> **設問 1**
十五難の本文を「秋脈毛、反者為病。何謂反。然、其気来実強、是謂大過、病在外。」から「脾者中洲也。其平和不可得見、衰乃耳見。」まで、末尾の語句も含めてそのまま書き写してください。
> **設問 2**
十五難の本文について、次の問いに答えてください。
(a) 冬の脈を石と呼ぶ理由として、盛冬の時に石のように凝るとされているものは何ですか？
(b) 胃は何の海とされていますか？
(c) 脾は何であるとされていますか？
> **設問 3**
十五難の本文を、最後の文「故に毛という。」の後から続けて書いてください。

> **抜粋本文**

····················

十五難曰、経言、春脈弦、夏脈鈎、秋脈毛、冬脈石、是王脈耶、将病脈也。
然、弦鉤毛石者、四時之脈也。
 春脈弦者、肝東方木也、万物始生、未有枝葉、故其脈之来濡弱而長、故曰弦。
 夏脈鈎者、心南方火也、万物之所茂、垂枝布葉、皆下曲如鈎、
 故其脈之来疾去遅、故曰鈎。
 秋脈毛者、肺西方金也、万物之所終、草木華葉皆秋而落、其枝独在若毫毛也、
 故其脈之来軽虚以浮、故曰毛。
 冬脈石者、腎北方水也、万物之所藏也、盛冬之時水凝如石、
 故其脈之来沈濡而滑。故曰石。此四時之脈也。
如有変奈何。
然、春脈弦、反者為病。何謂反。然、其気来実強、是為大過、病在外。
 気来虚微、是謂不及、病在内。気来厭厭聶聶、如循楡葉曰平、
  益実而滑、如循長竿曰病。急而勁益強、如新張弓弦曰死。
 春脈微弦曰平、弦多胃気少曰病。但弦無胃気曰死。春以胃気為本。
 夏脈鈎、反者為病。何謂反。然、其気来実強、是謂大過、病在外。
 気来虚微、是謂不及、病在内。其脈来累累如環、如循琅杆曰平、
 来而益数、如鶏挙足者曰病。前曲後居、如操帯鈎曰死。夏脈微鈎曰平、
 鈎多胃気少曰病。但鈎無胃気曰死。夏以胃気為本。
 秋脈毛、反者為病。何謂反。然、其気来実強、是謂大過、病在外。
 気来虚微、是謂不及、病在内。其脈来藹藹如車蓋。按之益大曰平、
 不上不下、如循鶏羽曰病。按之粛索、如風吹毛曰死。
 秋脈微毛曰平、毛多胃気少曰病。但毛無胃気曰死。秋以胃気為本。
 冬脈石、反者為病。何謂反。然、其気来実強、是謂大過、病在外。
 気来虚微、是謂不及、病在内。脈来上大下兌、濡滑如雀之啄曰平。
 啄啄連属、其中微曲曰病、来如解索去如弾石曰死。
 冬脈微石曰平。石多胃気少曰病、但石無胃気曰死。冬以胃気為本。
 胃者水穀之海、主稟四時、皆以胃気為本。是謂四時之変、病、死生之要会也。
 脾者中洲也。其平和不可得見、衰乃耳見。
 来如雀之啄、如水之下漏、是脾衰見也。


 十五難に曰く、経に言う「春の脈は弦・夏の脈は鈎・秋の脈は毛・冬の脈は石なり。」と。
 是れは王脈なりや、将また病脈なりや。
然り、弦・鈎・毛・石は四時の脈なり。春の脈の弦なるは、肝は東方の木なれば、万物は生
 じ始むるも、未だ枝葉有らず。故に其の脈の来ること濡弱にして長し。故に弦という。
  夏の脈の鈎なるは、心は南方の火なれば、万物の茂る所、枝を垂れ葉を布げ、皆な下に曲
 りて鈎の如し。故に其の脈の来ることは疾く、去ることは遅し。故に鈎という。
 秋の脈の毛なるは、肺は西方の金なれば、万物の終る所、草木華葉は皆な秋にして落ち、
 其の枝のみ独り在りて、毫毛の如し。故に其の脈の来ること軽虚にして以て浮なり。故に
 毛という。

····················

[保存データ]

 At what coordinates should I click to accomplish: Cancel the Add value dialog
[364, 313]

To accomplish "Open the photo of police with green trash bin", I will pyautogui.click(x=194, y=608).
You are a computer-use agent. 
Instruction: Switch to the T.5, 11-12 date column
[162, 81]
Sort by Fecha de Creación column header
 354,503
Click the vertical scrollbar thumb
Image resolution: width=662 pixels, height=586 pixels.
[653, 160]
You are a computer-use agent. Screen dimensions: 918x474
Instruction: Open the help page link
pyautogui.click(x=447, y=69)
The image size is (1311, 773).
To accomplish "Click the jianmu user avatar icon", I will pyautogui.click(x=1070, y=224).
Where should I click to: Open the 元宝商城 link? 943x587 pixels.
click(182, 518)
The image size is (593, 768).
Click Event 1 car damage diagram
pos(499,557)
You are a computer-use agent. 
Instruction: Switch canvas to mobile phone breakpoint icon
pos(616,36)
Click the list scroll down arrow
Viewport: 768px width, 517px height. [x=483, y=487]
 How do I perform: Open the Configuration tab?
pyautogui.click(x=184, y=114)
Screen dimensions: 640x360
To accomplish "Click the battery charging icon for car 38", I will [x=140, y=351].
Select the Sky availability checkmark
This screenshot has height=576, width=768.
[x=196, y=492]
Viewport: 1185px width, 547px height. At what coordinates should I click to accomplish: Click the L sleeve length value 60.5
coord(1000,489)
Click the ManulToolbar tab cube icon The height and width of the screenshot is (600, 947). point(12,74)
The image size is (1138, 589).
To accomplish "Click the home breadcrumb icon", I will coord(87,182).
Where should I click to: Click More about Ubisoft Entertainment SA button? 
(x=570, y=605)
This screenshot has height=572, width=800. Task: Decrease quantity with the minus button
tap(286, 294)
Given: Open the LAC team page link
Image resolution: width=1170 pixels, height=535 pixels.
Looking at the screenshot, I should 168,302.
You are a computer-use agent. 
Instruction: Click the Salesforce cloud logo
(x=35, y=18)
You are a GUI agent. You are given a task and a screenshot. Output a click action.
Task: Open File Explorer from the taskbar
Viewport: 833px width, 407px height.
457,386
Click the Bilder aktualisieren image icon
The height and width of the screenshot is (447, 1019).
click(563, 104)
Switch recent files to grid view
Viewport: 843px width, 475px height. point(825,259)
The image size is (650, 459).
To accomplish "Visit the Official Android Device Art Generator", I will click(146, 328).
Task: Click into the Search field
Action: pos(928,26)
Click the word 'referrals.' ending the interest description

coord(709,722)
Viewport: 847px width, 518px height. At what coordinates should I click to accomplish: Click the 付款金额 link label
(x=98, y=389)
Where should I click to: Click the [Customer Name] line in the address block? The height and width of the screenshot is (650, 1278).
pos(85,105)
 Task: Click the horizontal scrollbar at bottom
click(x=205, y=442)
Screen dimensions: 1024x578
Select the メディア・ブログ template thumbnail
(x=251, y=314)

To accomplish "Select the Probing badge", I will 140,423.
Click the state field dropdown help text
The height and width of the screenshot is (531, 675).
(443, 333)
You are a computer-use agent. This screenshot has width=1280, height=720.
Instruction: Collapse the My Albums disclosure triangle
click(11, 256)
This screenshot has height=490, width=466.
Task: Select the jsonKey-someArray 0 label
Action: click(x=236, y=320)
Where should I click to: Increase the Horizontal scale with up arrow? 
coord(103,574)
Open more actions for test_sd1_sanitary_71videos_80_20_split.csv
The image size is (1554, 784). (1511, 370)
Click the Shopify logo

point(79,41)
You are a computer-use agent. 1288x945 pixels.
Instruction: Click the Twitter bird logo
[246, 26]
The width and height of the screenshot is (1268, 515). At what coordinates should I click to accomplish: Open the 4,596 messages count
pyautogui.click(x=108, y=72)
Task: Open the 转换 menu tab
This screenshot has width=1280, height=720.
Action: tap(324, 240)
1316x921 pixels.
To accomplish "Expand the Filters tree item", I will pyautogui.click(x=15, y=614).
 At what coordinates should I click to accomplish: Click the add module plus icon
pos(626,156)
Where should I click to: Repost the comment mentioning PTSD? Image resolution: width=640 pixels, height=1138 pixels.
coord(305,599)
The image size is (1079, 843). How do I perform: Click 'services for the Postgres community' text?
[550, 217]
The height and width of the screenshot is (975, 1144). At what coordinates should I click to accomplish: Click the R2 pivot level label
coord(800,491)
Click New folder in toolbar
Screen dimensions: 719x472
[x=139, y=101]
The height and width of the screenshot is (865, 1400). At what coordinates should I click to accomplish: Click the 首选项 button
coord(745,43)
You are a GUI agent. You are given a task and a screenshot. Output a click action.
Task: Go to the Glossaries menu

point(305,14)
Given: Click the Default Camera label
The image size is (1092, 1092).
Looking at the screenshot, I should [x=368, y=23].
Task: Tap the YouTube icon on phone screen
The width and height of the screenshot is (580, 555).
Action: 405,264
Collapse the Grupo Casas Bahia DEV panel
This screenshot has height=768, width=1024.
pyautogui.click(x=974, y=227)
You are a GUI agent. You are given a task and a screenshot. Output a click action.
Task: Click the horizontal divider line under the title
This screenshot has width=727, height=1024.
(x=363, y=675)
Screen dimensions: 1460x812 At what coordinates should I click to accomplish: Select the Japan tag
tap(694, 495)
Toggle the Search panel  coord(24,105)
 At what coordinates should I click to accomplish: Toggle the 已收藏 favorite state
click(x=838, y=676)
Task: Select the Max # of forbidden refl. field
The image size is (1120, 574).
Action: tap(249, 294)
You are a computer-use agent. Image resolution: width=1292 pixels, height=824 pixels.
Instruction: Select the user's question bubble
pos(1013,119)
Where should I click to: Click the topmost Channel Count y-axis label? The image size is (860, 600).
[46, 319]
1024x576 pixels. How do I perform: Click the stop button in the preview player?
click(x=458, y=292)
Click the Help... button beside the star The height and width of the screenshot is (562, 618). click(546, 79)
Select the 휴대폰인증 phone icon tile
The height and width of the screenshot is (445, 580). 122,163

····················

> **回答欄 1**
秋脈毛、反者為病。何謂反。然、其気来実強、是謂大過、病在外。
 気来虚微、是謂不及、病在内。其脈来藹藹如車蓋。按之益大曰平、
 不上不下、如循鶏羽曰病。按之粛索、如風吹毛曰死。
 秋脈微毛曰平、毛多胃気少曰病。但毛無胃気曰死。秋以胃気為本。
 冬脈石、反者為病。何謂反。然、其気来実強、是謂大過、病在外。
 気来虚微、是謂不及、病在内。脈来上大下兌、濡滑如雀之啄曰平。
 啄啄連属、其中微曲曰病、来如解索去如弾石曰死。
 冬脈微石曰平。石多胃気少曰病、但石無胃気曰死。冬以胃気為本。
 胃者水穀之海、主稟四時、皆以胃気為本。是謂四時之変、病、死生之要会也。
 脾者中洲也。其平和不可得見、衰乃耳見。

> **回答欄 2**
(a) 水
(b) 水穀の海
(c) 中洲

> **回答欄 3**
 冬の脈の石なるは、腎は北方の水なれば、万物の蔵する所、盛冬の時は水は凝りて石の如
 し。故に其の脈の来ること沈濡にして滑なり。故に石という。此れは四時の脈なり。
変あるが如きときはいかに。
然り、春の脈は弦なれば、反する者は病と為す。何をか反すると謂うや。
然り、其の気の来ること実強なるを是れ太過といい、病は外に在り。其の気の来ること虚微
 なるを是れ不及といい、病は内に在り。気の来ること厭々聶々として楡の葉を循るが如き
 を平といい益々実にして滑なること長竿を循るが如きを病という。急にして勁く益々強き
 こと新張の弓の弦の如きを死という。
 春の脈は微弦なるを平といい、弦のみ多く胃の気の少なきを病といい、但だ弦にして胃の
 気の無きを死という。春は胃の気を以て本となす。
夏の脈は鈎なれば、反する者は病と為す。     何をか反すと謂うや。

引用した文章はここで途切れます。